-- START OF Information given --

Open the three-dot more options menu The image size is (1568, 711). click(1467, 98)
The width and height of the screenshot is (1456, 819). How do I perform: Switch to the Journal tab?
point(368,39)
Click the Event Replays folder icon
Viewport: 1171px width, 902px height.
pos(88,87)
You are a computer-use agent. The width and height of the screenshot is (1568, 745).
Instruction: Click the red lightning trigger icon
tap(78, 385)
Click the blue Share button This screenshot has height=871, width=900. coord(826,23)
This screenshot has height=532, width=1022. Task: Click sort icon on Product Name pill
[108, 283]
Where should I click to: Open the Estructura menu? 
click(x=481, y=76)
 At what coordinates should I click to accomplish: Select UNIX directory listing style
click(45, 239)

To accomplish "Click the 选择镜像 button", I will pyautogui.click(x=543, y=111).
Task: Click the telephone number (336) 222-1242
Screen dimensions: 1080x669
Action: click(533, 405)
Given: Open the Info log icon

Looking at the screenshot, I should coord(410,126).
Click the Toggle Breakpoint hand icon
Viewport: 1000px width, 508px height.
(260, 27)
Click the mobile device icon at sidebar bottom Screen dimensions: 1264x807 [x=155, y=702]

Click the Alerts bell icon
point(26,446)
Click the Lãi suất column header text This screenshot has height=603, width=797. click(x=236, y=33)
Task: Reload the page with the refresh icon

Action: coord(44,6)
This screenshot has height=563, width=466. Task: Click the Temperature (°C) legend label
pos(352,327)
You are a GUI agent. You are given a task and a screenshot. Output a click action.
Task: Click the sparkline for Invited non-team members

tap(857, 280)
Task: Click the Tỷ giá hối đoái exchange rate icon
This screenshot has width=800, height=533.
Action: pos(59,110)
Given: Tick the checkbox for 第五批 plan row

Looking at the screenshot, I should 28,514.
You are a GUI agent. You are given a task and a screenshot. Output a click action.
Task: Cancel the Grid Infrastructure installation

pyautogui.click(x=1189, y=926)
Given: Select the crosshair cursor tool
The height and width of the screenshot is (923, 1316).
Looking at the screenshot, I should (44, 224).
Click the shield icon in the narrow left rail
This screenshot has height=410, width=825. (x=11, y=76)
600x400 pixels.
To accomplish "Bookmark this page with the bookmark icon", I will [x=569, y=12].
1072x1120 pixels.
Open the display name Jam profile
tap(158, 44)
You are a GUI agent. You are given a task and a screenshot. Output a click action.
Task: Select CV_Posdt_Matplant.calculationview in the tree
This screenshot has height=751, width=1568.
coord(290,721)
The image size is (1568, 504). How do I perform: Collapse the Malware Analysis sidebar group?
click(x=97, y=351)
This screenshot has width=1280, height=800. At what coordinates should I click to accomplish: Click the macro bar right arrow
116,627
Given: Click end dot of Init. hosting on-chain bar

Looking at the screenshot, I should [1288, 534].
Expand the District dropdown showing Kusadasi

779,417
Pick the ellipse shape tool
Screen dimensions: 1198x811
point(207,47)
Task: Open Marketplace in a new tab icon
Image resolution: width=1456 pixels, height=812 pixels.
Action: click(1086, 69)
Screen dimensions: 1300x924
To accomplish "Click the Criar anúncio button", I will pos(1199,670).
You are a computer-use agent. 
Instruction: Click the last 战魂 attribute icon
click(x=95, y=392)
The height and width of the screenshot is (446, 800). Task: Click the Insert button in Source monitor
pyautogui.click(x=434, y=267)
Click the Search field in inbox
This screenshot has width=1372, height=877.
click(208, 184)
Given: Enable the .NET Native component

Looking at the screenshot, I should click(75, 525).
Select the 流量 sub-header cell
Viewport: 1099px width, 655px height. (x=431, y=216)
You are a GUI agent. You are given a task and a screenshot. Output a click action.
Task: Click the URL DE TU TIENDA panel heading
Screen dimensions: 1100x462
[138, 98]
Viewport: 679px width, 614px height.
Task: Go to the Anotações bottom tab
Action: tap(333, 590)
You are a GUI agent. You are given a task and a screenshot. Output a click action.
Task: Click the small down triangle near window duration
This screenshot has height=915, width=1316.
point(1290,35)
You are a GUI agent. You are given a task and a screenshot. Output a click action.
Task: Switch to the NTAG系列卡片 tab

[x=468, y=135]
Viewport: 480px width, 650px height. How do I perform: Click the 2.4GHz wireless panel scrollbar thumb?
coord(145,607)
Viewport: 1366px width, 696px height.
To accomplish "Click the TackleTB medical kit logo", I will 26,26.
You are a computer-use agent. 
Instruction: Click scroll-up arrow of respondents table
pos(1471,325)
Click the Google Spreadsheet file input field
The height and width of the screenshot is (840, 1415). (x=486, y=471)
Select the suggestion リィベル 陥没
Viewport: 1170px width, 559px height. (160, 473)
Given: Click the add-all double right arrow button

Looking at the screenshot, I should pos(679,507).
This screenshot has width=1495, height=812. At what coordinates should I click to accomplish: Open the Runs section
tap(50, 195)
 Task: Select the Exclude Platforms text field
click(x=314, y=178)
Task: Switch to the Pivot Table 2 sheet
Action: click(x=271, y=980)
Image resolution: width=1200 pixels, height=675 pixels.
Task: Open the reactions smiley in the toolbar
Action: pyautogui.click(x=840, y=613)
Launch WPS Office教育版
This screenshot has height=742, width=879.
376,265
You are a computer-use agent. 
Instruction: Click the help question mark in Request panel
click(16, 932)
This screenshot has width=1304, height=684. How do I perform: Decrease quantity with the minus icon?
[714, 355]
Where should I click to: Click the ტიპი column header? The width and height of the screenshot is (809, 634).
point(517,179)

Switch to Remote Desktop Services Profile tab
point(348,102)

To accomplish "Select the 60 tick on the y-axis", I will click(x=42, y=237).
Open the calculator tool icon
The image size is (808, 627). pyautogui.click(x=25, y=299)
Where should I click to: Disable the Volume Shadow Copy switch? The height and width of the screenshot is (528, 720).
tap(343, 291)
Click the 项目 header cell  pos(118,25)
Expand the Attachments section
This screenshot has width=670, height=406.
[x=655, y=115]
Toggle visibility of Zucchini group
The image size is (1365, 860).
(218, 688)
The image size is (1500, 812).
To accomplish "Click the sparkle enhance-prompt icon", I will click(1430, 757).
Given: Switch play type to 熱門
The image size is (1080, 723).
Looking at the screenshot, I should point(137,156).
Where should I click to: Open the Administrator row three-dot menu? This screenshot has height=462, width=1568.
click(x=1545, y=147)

-- END OF Information given --

### Exercise details
Starting at the line that contains "Toggle visibility of Zucchini group" and ending at the end of the records, change "Zucchini" to "Eggplant" and leave all else unchanged.

### Reply
Toggle visibility of Eggplant group
The image size is (1365, 860).
(218, 688)
The image size is (1500, 812).
To accomplish "Click the sparkle enhance-prompt icon", I will click(1430, 757).
Given: Switch play type to 熱門
The image size is (1080, 723).
Looking at the screenshot, I should point(137,156).
Where should I click to: Open the Administrator row three-dot menu? This screenshot has height=462, width=1568.
click(x=1545, y=147)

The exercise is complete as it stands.